Task instructions:
Find every line containing the word "text" in the records below; report only how many there are.

Available data:
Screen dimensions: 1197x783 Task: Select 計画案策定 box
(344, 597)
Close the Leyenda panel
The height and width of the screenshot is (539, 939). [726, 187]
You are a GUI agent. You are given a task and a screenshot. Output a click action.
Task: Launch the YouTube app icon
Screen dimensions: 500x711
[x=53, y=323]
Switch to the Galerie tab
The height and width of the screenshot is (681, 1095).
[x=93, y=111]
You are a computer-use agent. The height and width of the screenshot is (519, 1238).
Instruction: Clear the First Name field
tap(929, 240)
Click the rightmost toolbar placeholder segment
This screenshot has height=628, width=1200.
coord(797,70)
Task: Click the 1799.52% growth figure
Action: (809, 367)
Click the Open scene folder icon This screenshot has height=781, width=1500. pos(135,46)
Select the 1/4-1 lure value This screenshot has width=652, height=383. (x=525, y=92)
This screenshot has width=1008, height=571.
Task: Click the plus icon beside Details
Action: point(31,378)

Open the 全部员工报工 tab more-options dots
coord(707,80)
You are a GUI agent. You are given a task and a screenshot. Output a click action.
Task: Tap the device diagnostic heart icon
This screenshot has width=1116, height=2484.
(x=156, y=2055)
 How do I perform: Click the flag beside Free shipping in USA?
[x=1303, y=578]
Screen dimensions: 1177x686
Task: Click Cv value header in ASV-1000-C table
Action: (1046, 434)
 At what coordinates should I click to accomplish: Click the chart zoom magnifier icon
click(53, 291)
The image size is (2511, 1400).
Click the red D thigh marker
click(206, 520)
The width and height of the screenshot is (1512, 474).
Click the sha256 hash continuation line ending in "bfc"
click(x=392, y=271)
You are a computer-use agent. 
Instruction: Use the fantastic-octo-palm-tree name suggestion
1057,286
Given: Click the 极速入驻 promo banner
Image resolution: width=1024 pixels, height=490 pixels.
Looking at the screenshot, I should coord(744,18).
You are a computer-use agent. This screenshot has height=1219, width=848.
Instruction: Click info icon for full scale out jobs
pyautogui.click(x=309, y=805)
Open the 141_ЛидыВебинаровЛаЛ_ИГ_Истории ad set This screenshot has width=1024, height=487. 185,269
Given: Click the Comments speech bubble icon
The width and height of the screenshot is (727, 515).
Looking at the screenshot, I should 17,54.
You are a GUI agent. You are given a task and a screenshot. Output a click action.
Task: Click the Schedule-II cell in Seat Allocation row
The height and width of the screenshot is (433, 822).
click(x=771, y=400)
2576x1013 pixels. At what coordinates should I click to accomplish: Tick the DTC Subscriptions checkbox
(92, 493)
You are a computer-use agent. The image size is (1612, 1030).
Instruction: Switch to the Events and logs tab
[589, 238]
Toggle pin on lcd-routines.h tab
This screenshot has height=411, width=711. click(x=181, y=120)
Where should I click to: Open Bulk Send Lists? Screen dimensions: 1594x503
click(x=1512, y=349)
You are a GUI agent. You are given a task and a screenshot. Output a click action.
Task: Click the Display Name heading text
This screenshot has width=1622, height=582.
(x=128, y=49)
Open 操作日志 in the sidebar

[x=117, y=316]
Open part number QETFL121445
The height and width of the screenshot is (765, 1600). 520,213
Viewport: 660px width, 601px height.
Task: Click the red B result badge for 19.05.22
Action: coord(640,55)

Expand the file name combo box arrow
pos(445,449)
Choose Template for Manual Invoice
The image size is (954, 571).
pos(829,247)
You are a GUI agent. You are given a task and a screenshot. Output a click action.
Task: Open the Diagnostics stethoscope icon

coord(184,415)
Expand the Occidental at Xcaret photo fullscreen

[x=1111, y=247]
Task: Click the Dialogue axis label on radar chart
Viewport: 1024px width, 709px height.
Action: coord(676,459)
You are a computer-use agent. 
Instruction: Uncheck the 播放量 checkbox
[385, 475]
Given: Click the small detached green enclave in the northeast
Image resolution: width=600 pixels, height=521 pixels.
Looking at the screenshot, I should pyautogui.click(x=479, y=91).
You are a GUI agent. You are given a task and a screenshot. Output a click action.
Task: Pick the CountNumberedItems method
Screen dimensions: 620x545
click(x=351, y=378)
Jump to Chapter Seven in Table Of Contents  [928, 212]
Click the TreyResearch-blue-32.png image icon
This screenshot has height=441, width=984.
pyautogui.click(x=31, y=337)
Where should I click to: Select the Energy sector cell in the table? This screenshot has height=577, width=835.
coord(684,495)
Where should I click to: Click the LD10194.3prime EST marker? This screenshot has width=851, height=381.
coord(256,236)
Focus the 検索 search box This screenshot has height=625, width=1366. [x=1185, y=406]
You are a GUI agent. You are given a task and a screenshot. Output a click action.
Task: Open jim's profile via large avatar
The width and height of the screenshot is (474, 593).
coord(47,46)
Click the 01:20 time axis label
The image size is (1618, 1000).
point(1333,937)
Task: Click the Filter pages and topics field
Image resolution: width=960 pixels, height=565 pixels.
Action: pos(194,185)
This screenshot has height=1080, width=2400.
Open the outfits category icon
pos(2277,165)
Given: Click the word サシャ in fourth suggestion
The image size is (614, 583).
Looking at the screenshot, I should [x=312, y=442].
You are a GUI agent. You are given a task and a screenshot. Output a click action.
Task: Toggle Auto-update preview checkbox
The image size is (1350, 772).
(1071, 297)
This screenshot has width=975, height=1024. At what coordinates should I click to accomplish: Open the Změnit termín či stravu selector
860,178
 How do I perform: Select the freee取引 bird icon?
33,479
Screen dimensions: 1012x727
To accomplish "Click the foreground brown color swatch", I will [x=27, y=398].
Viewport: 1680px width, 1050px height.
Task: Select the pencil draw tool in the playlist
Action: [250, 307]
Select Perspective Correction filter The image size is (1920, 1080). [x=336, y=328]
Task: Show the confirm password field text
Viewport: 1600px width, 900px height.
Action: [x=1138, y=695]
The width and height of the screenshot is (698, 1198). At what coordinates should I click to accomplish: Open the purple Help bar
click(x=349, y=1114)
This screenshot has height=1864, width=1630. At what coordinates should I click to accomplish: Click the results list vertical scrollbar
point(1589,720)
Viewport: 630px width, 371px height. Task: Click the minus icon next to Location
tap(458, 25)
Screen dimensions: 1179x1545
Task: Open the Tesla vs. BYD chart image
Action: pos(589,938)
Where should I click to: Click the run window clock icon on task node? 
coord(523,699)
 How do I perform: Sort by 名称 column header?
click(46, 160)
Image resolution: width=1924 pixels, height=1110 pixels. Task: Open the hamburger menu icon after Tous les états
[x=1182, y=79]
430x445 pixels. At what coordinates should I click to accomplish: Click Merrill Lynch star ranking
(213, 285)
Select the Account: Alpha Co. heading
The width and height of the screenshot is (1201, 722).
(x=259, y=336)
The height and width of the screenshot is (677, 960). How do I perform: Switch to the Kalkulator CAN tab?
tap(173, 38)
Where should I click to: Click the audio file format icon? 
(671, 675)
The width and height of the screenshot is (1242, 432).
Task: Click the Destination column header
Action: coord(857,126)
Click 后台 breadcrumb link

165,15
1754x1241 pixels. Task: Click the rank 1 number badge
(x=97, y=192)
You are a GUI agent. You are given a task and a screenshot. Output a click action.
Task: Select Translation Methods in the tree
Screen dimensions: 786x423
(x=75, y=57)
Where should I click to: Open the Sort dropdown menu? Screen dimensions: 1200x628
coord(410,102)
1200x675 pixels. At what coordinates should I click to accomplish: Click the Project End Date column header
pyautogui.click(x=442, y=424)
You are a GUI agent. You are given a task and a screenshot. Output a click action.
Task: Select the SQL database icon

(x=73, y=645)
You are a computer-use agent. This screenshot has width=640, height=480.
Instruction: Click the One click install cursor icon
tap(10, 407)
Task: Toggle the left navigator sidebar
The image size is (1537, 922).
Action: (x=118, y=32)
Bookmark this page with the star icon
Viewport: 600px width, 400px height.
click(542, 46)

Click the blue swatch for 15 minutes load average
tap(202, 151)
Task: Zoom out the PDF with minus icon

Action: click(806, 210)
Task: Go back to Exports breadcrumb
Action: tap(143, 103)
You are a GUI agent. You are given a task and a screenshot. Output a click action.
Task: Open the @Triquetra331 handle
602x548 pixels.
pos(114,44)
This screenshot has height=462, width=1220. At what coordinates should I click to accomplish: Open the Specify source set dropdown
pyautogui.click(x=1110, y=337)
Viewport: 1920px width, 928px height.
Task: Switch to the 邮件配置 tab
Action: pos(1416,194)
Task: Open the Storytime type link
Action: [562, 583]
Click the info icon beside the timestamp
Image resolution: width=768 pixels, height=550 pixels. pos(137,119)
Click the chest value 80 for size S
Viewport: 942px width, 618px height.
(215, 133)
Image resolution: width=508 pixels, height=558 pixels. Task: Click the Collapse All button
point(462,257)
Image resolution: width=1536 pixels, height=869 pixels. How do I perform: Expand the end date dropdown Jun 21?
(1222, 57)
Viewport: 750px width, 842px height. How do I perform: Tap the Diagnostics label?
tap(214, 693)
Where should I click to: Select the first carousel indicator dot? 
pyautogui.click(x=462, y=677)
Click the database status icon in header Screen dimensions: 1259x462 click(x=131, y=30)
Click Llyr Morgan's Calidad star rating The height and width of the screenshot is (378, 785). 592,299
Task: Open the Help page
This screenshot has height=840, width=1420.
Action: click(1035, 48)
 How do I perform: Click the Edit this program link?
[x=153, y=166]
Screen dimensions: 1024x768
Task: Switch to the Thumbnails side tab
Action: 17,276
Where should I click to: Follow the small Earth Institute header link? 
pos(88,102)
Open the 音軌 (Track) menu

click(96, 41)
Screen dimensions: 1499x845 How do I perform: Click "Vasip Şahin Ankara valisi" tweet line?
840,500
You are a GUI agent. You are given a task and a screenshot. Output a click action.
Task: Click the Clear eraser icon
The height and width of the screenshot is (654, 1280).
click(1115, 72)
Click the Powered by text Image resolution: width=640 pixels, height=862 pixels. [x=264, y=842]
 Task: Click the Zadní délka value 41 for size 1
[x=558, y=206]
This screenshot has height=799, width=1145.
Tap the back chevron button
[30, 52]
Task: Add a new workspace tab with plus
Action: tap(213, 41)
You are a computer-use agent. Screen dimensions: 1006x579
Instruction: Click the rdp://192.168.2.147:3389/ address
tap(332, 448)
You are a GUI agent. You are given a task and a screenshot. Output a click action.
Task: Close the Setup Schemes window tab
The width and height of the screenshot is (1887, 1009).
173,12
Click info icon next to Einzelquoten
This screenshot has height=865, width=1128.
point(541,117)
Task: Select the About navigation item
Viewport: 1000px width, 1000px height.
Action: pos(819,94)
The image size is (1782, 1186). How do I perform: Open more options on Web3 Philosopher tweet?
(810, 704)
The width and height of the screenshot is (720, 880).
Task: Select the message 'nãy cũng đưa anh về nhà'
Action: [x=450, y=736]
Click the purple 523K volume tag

Exercise response:
3